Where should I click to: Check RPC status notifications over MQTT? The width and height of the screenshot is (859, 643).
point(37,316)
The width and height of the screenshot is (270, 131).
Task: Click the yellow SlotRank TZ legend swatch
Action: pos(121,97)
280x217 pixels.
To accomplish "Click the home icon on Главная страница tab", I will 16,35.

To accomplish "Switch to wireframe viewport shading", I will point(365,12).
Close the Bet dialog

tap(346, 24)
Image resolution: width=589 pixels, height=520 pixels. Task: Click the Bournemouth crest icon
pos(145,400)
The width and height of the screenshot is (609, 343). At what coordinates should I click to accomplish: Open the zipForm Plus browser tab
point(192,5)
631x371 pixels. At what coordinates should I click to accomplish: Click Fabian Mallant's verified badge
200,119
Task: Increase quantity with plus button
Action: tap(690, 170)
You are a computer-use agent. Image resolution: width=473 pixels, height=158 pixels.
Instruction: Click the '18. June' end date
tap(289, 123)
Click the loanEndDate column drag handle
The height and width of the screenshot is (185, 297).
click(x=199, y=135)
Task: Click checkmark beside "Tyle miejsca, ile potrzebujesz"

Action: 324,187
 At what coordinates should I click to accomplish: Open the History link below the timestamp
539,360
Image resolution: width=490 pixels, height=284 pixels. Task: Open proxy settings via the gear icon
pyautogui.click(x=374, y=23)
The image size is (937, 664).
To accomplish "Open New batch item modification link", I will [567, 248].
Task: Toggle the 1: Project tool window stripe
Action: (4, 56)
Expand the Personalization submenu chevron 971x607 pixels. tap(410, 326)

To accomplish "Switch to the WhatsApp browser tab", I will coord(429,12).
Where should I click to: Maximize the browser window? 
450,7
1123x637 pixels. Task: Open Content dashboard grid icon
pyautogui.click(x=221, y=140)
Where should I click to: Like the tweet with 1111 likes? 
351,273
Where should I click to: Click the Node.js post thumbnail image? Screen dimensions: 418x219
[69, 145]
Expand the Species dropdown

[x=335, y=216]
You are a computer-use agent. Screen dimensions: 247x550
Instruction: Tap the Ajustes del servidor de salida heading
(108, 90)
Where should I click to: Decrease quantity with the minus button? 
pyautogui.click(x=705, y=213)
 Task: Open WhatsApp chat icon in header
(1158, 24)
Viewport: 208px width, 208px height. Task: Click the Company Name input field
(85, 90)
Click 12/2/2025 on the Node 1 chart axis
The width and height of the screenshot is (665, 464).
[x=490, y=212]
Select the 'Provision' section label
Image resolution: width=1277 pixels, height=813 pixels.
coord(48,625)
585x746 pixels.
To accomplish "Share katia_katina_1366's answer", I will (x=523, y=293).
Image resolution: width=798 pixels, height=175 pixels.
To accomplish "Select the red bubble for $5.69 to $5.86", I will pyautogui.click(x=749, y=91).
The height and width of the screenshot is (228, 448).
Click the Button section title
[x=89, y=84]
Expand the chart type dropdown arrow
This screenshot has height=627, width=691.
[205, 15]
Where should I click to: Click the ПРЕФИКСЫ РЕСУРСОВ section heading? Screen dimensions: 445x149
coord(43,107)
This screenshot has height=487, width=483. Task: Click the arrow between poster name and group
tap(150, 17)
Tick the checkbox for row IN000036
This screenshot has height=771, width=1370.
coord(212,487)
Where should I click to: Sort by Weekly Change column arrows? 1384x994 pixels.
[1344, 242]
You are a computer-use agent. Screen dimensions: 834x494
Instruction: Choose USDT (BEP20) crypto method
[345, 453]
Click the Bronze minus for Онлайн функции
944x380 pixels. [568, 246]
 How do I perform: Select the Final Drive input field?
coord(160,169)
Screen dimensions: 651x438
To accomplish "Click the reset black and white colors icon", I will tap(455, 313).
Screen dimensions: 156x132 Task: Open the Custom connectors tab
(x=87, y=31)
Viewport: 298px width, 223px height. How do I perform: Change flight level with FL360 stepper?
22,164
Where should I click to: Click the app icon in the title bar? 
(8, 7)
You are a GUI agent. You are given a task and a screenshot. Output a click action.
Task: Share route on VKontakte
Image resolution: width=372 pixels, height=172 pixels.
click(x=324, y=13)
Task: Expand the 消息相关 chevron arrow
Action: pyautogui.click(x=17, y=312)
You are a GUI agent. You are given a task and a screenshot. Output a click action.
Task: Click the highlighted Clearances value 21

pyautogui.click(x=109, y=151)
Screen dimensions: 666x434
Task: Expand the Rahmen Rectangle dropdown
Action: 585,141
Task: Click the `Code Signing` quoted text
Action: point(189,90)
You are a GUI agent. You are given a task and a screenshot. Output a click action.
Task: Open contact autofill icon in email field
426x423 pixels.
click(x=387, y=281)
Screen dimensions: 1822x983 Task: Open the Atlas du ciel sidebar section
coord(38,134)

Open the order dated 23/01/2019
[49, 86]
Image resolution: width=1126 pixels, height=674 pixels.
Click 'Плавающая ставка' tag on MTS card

____

■ Work instruction
Your response should consist of the listing, reproduced exactly.

■ Answer box
Where should I click to: Check RPC status notifications over MQTT? The width and height of the screenshot is (859, 643).
point(37,316)
The width and height of the screenshot is (270, 131).
Task: Click the yellow SlotRank TZ legend swatch
Action: pos(121,97)
280x217 pixels.
To accomplish "Click the home icon on Главная страница tab", I will 16,35.

To accomplish "Switch to wireframe viewport shading", I will point(365,12).
Close the Bet dialog

tap(346, 24)
Image resolution: width=589 pixels, height=520 pixels. Task: Click the Bournemouth crest icon
pos(145,400)
The width and height of the screenshot is (609, 343). At what coordinates should I click to accomplish: Open the zipForm Plus browser tab
point(192,5)
631x371 pixels. At what coordinates should I click to accomplish: Click Fabian Mallant's verified badge
200,119
Task: Increase quantity with plus button
Action: tap(690, 170)
You are a computer-use agent. Image resolution: width=473 pixels, height=158 pixels.
Instruction: Click the '18. June' end date
tap(289, 123)
Click the loanEndDate column drag handle
The height and width of the screenshot is (185, 297).
click(x=199, y=135)
Task: Click checkmark beside "Tyle miejsca, ile potrzebujesz"

Action: 324,187
 At what coordinates should I click to accomplish: Open the History link below the timestamp
539,360
Image resolution: width=490 pixels, height=284 pixels. Task: Open proxy settings via the gear icon
pyautogui.click(x=374, y=23)
The image size is (937, 664).
To accomplish "Open New batch item modification link", I will [567, 248].
Task: Toggle the 1: Project tool window stripe
Action: (4, 56)
Expand the Personalization submenu chevron 971x607 pixels. tap(410, 326)

To accomplish "Switch to the WhatsApp browser tab", I will coord(429,12).
Where should I click to: Maximize the browser window? 
450,7
1123x637 pixels. Task: Open Content dashboard grid icon
pyautogui.click(x=221, y=140)
Where should I click to: Like the tweet with 1111 likes? 
351,273
Where should I click to: Click the Node.js post thumbnail image? Screen dimensions: 418x219
[69, 145]
Expand the Species dropdown

[x=335, y=216]
You are a computer-use agent. Screen dimensions: 247x550
Instruction: Tap the Ajustes del servidor de salida heading
(108, 90)
Where should I click to: Decrease quantity with the minus button? 
pyautogui.click(x=705, y=213)
 Task: Open WhatsApp chat icon in header
(1158, 24)
Viewport: 208px width, 208px height. Task: Click the Company Name input field
(85, 90)
Click 12/2/2025 on the Node 1 chart axis
The width and height of the screenshot is (665, 464).
[x=490, y=212]
Select the 'Provision' section label
Image resolution: width=1277 pixels, height=813 pixels.
coord(48,625)
585x746 pixels.
To accomplish "Share katia_katina_1366's answer", I will (x=523, y=293).
Image resolution: width=798 pixels, height=175 pixels.
To accomplish "Select the red bubble for $5.69 to $5.86", I will pyautogui.click(x=749, y=91).
The height and width of the screenshot is (228, 448).
Click the Button section title
[x=89, y=84]
Expand the chart type dropdown arrow
This screenshot has height=627, width=691.
[205, 15]
Where should I click to: Click the ПРЕФИКСЫ РЕСУРСОВ section heading? Screen dimensions: 445x149
coord(43,107)
This screenshot has height=487, width=483. Task: Click the arrow between poster name and group
tap(150, 17)
Tick the checkbox for row IN000036
This screenshot has height=771, width=1370.
coord(212,487)
Where should I click to: Sort by Weekly Change column arrows? 1384x994 pixels.
[1344, 242]
You are a computer-use agent. Screen dimensions: 834x494
Instruction: Choose USDT (BEP20) crypto method
[345, 453]
Click the Bronze minus for Онлайн функции
944x380 pixels. [568, 246]
 How do I perform: Select the Final Drive input field?
coord(160,169)
Screen dimensions: 651x438
To accomplish "Click the reset black and white colors icon", I will tap(455, 313).
Screen dimensions: 156x132 Task: Open the Custom connectors tab
(x=87, y=31)
Viewport: 298px width, 223px height. How do I perform: Change flight level with FL360 stepper?
22,164
Where should I click to: Click the app icon in the title bar? 
(8, 7)
You are a GUI agent. You are given a task and a screenshot. Output a click action.
Task: Share route on VKontakte
Image resolution: width=372 pixels, height=172 pixels.
click(x=324, y=13)
Task: Expand the 消息相关 chevron arrow
Action: pyautogui.click(x=17, y=312)
You are a GUI agent. You are given a task and a screenshot. Output a click action.
Task: Click the highlighted Clearances value 21

pyautogui.click(x=109, y=151)
Screen dimensions: 666x434
Task: Expand the Rahmen Rectangle dropdown
Action: 585,141
Task: Click the `Code Signing` quoted text
Action: point(189,90)
You are a GUI agent. You are given a task and a screenshot. Output a click action.
Task: Open contact autofill icon in email field
426x423 pixels.
click(x=387, y=281)
Screen dimensions: 1822x983 Task: Open the Atlas du ciel sidebar section
coord(38,134)

Open the order dated 23/01/2019
[49, 86]
Image resolution: width=1126 pixels, height=674 pixels.
Click 'Плавающая ставка' tag on MTS card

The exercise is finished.